Data for analysis below:
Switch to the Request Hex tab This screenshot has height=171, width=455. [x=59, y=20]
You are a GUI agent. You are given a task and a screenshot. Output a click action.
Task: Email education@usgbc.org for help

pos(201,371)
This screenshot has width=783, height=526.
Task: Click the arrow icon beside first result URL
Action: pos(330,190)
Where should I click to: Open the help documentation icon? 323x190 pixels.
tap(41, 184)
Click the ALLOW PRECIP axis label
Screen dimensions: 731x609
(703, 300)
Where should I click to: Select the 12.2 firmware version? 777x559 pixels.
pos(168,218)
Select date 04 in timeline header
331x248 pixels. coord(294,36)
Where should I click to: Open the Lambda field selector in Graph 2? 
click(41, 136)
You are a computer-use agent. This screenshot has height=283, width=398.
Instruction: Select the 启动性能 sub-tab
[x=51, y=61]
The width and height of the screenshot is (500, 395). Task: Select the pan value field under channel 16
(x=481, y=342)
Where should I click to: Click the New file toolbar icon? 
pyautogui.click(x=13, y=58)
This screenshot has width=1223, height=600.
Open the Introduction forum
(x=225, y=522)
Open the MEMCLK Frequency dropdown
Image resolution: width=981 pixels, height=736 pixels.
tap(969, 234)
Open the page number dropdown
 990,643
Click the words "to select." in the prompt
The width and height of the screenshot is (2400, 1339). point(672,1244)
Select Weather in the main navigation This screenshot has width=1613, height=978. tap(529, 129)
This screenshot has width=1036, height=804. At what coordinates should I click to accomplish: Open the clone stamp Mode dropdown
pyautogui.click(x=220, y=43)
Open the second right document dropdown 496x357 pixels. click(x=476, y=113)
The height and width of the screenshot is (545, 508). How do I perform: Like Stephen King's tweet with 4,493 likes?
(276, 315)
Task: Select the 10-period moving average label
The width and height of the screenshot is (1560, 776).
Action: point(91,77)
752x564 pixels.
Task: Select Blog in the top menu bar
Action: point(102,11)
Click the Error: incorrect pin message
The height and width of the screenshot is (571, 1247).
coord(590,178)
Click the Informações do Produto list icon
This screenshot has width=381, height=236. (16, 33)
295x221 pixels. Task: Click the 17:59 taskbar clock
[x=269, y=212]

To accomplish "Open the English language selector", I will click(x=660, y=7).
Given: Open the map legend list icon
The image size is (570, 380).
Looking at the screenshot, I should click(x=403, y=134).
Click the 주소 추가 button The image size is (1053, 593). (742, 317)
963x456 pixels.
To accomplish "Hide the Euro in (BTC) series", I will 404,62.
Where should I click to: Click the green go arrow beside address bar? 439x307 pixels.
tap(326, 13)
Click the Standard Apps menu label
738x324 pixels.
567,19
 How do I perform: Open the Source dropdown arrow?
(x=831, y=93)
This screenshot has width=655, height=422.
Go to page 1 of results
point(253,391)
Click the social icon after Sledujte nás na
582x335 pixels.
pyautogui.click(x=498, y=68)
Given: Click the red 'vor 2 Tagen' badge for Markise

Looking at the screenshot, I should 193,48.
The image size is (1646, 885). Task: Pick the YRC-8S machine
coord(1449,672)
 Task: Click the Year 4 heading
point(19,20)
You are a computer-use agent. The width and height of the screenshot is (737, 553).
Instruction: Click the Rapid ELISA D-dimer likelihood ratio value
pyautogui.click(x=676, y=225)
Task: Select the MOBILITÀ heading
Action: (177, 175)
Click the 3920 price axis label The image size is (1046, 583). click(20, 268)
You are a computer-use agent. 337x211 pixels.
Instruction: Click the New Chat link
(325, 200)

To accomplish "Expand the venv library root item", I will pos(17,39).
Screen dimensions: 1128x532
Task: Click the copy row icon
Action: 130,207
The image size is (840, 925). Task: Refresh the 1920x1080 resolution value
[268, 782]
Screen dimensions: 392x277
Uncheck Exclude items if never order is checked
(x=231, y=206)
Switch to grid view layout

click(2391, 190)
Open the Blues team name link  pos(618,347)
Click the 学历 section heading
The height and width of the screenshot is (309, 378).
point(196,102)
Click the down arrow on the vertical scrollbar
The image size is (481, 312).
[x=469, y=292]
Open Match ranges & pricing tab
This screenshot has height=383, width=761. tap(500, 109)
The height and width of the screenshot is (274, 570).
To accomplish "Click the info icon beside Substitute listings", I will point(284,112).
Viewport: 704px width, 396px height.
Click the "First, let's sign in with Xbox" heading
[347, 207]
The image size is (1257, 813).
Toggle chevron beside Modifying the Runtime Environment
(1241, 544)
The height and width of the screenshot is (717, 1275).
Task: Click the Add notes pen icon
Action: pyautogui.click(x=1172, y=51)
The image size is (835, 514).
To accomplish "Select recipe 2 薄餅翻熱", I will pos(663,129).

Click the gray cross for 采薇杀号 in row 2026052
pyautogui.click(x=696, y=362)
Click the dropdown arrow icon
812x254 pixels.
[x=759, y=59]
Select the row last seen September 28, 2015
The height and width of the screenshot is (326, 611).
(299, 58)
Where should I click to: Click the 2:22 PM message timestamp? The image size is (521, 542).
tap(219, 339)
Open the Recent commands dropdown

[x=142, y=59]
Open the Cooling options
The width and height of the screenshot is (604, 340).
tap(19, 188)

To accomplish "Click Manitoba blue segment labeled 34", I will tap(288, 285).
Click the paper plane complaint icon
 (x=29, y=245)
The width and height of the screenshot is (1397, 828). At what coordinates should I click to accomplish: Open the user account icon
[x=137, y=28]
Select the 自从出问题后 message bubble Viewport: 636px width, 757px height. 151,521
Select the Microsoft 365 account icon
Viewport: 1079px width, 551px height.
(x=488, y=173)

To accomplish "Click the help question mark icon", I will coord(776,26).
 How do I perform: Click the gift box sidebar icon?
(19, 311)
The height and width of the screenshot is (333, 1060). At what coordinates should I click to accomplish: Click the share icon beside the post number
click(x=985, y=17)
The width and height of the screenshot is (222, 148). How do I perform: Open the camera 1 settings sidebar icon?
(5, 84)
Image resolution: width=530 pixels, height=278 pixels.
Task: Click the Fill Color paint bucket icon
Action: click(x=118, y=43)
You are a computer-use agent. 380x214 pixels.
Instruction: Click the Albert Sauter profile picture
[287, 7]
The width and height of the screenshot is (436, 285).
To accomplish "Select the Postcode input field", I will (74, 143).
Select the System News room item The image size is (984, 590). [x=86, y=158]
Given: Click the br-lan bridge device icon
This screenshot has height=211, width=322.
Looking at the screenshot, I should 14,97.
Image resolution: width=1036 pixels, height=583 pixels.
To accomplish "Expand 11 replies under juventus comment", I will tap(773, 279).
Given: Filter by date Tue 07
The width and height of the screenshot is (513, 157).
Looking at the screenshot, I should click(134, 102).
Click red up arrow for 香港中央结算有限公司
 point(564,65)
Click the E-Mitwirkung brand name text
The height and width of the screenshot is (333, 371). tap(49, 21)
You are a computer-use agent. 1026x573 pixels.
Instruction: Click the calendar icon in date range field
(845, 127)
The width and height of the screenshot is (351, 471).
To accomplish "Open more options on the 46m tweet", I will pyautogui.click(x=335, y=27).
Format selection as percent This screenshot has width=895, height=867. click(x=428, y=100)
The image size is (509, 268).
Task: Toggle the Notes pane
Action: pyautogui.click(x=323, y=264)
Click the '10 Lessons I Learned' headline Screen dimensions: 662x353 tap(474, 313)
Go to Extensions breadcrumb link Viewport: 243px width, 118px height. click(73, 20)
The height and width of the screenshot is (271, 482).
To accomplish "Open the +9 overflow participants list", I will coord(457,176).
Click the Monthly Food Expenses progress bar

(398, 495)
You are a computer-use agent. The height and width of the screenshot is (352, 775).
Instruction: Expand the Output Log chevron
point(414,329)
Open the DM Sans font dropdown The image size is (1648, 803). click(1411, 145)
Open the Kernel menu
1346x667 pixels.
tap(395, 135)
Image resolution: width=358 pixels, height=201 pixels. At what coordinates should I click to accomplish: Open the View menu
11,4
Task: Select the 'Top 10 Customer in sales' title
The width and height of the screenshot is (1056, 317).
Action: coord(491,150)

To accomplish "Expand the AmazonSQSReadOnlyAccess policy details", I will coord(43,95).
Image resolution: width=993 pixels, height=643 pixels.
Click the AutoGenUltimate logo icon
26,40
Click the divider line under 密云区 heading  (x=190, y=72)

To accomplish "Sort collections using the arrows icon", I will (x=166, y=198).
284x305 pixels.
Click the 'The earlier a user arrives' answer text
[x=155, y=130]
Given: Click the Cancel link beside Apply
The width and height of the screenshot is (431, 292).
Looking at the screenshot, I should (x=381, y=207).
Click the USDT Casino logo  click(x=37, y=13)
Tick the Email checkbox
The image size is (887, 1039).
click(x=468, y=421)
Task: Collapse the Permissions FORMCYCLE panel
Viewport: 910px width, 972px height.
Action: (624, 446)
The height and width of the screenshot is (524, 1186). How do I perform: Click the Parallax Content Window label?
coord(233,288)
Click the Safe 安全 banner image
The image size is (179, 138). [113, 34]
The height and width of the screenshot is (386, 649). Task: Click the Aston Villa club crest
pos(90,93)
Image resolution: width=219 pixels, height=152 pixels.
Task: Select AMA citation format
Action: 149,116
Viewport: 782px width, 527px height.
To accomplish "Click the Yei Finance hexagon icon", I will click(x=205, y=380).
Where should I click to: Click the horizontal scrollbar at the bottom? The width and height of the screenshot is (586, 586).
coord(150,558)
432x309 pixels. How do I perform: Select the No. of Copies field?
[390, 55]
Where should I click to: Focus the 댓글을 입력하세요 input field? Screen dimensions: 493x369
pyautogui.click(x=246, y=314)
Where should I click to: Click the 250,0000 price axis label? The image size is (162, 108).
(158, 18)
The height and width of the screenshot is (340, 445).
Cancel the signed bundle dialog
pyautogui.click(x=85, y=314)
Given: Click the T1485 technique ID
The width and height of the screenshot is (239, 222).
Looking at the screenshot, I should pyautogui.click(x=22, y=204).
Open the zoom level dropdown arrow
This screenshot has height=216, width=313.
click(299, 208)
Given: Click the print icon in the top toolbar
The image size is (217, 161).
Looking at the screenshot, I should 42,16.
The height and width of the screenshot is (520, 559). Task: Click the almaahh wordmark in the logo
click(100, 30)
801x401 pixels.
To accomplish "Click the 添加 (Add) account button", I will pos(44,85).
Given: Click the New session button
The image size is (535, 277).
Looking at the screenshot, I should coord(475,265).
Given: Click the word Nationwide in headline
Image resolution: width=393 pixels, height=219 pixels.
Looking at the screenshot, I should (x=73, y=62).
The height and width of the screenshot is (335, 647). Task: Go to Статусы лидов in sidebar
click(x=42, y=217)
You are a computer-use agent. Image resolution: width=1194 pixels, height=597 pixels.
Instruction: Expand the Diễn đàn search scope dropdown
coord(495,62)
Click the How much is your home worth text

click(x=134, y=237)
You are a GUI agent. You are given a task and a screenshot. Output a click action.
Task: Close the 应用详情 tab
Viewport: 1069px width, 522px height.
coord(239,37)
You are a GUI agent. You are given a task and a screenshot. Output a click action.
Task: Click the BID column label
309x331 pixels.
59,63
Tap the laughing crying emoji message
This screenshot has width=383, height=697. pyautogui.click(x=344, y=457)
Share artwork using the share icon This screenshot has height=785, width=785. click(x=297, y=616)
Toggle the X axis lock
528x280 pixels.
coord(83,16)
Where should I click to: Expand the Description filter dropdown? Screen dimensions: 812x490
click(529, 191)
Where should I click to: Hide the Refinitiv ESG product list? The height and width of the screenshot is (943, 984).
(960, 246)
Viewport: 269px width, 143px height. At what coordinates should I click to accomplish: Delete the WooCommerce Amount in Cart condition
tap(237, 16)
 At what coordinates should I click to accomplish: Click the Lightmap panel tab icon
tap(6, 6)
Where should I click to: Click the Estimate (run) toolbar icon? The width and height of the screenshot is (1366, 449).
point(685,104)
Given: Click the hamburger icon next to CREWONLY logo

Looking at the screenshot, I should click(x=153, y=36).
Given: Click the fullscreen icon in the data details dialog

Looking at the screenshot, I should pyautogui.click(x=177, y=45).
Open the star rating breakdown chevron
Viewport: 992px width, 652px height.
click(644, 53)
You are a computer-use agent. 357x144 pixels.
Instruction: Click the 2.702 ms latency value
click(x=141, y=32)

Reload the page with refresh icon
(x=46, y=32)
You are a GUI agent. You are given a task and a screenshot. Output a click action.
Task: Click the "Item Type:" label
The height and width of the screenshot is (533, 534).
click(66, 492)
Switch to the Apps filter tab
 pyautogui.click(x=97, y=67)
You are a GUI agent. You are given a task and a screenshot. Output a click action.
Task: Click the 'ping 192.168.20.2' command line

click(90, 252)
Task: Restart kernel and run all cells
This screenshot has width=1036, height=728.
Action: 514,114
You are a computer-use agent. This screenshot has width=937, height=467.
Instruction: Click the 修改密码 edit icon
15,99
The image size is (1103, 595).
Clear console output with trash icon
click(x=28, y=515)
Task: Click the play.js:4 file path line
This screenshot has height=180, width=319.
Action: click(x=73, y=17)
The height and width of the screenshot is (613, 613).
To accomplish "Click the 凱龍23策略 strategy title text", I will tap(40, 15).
End of Data for analysis.
Show all lines in the entries above where the string "using" appears.

**Task result:**
To accomplish "Sort collections using the arrows icon", I will (x=166, y=198).
Share artwork using the share icon This screenshot has height=785, width=785. click(x=297, y=616)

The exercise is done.